Saying we need GMOs and pesticides to produce enough food is BS. I won't bother with links, because most people won't click them. But there are many 'organic' farms outproducing GMO farms per acre.

My issue with any GMO is you have no idea what you're really doing. Activating 1 gene thinking it'll only change 1 thing about the plant is mindlessly stupid. In corn for instance, they thought there were at least 100,000 genes. Turns out there are only like 30k in 10 chromosomes. That's more than us smart humans. And a bit of radiation screws up 1 thing about us, 100s of things can go wrong. Same goes for corn.

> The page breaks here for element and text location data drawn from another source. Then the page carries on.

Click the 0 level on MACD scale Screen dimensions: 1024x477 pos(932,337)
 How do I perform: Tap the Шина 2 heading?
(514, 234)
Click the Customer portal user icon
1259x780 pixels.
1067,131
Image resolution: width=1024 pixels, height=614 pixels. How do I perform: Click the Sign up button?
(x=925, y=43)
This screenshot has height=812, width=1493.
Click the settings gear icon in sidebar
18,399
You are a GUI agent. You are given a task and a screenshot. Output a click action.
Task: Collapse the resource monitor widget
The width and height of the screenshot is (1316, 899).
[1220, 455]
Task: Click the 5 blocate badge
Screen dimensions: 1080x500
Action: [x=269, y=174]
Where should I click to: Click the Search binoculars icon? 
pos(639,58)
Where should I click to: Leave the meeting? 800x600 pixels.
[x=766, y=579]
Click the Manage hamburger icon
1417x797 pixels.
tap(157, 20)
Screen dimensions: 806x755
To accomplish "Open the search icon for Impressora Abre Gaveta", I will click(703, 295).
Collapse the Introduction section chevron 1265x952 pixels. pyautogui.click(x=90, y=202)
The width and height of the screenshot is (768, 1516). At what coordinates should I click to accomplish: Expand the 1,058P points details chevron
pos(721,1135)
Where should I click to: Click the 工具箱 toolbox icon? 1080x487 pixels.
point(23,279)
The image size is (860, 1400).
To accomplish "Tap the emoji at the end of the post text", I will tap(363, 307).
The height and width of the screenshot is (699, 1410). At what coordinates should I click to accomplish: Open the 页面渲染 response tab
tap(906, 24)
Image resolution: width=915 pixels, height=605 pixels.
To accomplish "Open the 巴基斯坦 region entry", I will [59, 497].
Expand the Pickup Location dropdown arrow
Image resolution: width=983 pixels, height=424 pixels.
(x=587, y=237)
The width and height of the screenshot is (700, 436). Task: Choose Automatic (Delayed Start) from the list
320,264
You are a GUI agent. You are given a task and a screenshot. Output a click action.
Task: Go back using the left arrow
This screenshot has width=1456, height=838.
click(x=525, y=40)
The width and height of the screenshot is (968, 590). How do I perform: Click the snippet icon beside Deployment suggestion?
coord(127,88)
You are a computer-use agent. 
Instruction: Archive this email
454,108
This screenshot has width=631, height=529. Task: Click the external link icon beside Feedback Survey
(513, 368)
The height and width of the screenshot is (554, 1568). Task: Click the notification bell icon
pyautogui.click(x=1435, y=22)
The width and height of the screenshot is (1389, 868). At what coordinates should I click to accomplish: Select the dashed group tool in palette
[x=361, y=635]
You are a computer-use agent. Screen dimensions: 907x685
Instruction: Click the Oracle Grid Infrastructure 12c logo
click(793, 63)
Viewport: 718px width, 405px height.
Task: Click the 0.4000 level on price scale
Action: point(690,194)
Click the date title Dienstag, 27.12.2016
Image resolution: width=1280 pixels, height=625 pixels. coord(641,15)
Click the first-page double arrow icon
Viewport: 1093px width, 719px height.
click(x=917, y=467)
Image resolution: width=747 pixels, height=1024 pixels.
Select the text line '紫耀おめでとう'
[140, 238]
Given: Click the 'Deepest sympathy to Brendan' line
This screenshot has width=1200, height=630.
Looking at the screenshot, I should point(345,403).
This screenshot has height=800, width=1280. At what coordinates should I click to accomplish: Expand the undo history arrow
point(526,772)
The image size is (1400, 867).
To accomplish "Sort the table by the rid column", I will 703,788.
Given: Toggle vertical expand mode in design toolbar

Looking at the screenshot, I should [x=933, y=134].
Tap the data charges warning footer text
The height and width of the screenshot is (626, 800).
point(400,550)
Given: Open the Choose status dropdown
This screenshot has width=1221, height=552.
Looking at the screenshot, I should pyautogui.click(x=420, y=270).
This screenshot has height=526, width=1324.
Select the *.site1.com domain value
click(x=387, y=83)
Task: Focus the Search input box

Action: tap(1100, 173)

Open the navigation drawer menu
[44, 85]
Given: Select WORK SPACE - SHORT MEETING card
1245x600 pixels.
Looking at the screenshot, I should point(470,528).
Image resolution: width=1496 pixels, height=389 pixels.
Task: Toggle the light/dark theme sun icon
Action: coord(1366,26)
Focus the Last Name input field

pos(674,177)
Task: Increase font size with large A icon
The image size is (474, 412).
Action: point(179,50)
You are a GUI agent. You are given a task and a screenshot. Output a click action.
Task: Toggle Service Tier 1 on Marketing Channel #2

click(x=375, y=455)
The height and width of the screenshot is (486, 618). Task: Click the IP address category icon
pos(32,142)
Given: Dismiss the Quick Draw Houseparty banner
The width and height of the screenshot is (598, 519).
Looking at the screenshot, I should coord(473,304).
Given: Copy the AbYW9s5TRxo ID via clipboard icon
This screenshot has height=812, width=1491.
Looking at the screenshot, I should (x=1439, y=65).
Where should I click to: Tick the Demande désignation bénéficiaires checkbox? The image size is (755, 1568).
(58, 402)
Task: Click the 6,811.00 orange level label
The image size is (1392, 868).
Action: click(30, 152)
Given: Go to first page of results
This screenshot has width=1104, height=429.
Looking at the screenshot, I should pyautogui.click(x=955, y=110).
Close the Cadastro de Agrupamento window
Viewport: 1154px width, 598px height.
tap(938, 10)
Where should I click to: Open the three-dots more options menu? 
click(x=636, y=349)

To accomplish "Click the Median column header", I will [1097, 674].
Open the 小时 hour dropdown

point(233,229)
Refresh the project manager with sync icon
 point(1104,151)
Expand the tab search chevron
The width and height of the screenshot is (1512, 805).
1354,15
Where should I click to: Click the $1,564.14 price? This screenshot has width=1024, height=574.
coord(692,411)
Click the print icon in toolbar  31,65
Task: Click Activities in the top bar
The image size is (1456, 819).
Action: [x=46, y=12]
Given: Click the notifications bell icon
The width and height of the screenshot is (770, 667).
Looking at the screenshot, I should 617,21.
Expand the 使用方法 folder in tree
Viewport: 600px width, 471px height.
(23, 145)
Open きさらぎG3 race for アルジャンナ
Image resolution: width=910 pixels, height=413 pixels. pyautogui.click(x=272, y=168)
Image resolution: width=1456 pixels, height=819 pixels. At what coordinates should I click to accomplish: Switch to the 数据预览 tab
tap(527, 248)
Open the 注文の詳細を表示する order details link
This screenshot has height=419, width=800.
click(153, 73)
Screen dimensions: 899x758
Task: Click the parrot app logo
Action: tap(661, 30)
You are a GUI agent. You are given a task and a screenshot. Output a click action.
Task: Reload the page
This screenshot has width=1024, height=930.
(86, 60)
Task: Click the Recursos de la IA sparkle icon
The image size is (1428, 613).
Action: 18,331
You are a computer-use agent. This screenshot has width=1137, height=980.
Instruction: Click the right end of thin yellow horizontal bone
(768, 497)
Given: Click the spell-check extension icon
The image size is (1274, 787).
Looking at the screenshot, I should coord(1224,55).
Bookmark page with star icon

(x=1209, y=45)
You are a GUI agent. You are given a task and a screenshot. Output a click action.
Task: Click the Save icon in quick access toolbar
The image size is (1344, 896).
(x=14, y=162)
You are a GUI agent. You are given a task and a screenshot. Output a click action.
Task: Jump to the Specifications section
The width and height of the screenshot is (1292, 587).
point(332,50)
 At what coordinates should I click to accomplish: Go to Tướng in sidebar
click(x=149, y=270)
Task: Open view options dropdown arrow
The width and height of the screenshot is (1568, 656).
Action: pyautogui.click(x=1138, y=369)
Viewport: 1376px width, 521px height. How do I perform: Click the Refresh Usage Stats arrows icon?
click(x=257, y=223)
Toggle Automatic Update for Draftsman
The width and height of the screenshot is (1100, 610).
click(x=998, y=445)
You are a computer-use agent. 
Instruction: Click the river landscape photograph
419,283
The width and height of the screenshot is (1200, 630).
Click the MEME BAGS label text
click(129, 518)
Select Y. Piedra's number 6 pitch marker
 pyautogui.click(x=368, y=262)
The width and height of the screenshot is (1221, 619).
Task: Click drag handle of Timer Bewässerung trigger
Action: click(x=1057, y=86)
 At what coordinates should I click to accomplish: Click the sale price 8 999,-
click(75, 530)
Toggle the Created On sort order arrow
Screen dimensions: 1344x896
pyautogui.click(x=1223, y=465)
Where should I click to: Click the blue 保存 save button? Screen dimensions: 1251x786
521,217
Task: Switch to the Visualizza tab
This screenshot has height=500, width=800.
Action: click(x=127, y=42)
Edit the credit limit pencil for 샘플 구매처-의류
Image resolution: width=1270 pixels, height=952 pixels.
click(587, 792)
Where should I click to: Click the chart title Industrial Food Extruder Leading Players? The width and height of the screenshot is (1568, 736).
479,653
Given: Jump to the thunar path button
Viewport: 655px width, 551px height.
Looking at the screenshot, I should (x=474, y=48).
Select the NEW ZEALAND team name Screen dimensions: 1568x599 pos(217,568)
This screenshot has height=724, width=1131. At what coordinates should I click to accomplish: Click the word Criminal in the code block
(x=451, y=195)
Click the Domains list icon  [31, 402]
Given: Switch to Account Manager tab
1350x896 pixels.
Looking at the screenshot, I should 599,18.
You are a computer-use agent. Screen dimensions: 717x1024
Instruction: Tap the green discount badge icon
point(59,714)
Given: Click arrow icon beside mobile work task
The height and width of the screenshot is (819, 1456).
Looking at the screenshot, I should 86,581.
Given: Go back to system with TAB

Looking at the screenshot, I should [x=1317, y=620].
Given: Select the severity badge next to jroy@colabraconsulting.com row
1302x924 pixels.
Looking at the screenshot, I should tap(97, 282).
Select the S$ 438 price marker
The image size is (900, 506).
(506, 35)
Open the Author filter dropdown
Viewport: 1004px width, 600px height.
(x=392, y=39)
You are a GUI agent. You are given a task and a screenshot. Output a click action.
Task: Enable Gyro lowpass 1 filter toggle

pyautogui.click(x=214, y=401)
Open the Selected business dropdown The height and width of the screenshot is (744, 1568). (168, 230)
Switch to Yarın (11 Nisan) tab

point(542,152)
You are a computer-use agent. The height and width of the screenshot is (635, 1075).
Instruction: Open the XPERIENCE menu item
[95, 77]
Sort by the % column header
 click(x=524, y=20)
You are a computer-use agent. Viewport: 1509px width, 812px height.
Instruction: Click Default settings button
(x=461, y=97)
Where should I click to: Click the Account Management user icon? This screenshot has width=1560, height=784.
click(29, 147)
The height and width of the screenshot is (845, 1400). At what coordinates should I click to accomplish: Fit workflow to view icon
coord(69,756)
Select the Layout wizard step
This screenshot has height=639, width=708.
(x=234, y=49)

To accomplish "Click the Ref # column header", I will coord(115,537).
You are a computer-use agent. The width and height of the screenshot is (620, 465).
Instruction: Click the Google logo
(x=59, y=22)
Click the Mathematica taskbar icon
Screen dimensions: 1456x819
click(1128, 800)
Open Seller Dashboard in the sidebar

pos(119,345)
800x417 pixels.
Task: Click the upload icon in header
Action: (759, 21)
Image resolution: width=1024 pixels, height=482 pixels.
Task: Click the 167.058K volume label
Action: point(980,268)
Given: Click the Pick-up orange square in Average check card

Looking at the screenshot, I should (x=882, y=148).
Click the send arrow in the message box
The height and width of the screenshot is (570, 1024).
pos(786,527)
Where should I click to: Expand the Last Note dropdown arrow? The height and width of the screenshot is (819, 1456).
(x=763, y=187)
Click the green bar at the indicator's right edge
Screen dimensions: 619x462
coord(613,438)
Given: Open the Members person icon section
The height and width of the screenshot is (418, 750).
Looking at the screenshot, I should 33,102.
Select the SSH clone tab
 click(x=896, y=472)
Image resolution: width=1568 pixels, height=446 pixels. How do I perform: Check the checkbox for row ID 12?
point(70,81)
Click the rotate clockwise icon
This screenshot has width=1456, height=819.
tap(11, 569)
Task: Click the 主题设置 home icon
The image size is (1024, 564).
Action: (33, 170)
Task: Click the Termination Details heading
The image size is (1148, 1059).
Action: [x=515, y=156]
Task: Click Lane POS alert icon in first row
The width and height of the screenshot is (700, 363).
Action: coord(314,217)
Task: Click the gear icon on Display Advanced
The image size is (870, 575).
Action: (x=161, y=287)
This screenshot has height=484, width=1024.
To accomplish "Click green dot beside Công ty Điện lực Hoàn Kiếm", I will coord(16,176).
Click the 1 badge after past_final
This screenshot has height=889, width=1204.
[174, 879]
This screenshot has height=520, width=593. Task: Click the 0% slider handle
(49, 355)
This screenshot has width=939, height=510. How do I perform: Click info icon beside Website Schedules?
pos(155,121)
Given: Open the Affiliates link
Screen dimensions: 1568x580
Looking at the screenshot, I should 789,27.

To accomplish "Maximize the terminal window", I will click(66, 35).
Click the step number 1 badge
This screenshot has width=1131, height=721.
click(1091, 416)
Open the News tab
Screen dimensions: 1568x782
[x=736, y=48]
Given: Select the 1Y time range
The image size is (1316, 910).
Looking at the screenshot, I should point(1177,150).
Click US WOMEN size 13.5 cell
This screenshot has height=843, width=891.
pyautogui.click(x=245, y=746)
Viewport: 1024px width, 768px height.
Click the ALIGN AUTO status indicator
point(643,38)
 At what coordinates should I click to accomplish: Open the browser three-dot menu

But it's not just GMO's that are fucking us up. Remember I have kids. Both grew up to have ADHD and a bunch of other stuff. In lieu of going the chemical suppressants to fix them, we started a careful diet. My kids rarely go near processed foods. No soda, chicken nuggets, ect. We make our own juice. And they get (hate to fucking say it.) Organic Milk. They don't even get sodium soup... I mean Cambells. A couple years of this. They still have problems, but not nearly as bad. I think of the kids that get McDonalds all the time. Shit. A bun from them is like 300-400 calories. WTF is in it? I make a loaf of bread. Eat the whole thing and it's like 200 max.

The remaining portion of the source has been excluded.